Overview: Stock markets finished higher last week, led by emerging markets (MSCI EM). EM stocks were up 3.7% for the week, with the S&P 500 index up 1.8% and international developed stocks up 0.5%. Markets rallied in the face of a spike in COVID-19 cases across the world, as investors fret over a new round of business shutdowns. The U.S. had over 60,000 new daily cases, its highest rate thus far. Virus case spikes in countries such as Italy and Australia have many countries grappling with deploying restrictions again. In bonds, global sovereign yields contracted meaningfully over renewed fears of an economic pullback amidst an acceleration of confirmed COVID-19 cases. Investors moved toward safe-haven assets, leading 10-year Treasury yields to fall to 0.63%, near recent lows. In an auction that defined a historical low borrowing rate for the government, market participants bought $19 billion of 30-year bonds at a yield of 1.33%.

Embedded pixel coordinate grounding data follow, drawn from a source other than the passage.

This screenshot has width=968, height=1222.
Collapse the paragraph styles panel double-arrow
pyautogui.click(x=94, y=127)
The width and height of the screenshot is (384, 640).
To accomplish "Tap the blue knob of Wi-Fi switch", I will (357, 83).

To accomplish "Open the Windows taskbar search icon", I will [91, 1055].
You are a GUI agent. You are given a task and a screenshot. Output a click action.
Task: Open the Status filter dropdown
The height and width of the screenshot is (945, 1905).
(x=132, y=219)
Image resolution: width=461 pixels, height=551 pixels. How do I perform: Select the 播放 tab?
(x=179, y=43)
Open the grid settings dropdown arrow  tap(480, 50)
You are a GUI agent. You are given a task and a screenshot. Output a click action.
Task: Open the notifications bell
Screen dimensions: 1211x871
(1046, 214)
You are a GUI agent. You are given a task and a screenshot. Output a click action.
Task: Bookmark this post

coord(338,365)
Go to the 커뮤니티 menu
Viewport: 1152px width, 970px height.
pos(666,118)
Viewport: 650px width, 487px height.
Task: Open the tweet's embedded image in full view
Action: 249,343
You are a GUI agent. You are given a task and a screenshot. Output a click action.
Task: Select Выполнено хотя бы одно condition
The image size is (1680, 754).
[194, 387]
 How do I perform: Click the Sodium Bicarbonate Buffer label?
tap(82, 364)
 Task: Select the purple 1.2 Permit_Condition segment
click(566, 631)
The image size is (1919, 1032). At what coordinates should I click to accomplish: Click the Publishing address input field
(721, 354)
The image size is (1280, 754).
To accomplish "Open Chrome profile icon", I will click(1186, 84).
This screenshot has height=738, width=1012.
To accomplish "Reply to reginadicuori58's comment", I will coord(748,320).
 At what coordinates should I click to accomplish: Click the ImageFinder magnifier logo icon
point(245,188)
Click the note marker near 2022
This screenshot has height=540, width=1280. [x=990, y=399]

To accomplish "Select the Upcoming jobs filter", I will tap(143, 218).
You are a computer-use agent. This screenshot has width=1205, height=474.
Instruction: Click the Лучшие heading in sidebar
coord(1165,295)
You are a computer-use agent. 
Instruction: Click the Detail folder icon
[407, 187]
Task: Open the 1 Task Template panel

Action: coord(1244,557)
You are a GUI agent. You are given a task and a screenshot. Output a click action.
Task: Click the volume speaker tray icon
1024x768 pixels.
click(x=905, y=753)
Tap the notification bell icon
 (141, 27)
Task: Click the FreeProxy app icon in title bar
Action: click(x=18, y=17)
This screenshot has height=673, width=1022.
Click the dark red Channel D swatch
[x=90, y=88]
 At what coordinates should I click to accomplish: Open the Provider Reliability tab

Economic news: Initial jobless claims for last week leveled, reporting a four-month low of 1.3 million. This reflects the fourteenth consecutive week of declines since the peak of initial claims hit in late March. However, weakness is still persistent, as continuing jobless claims still comprise roughly 12.4% of the workforce. In other data, core PPI printed at 0.1% year-over-year for June. The report was below consensus estimates of 0.4%, suggesting a potential for continued subdued inflation.
This week: The highlight this week will be the kickoff of second-quarter earnings. Estimates from JP Morgan are for earnings to be down -45.5% from a year ago. This should not be a surprise to investors, and market participants will be focused on forward guidance and evaluation by companies as to the effects of the current pandemic on earnings and business operations.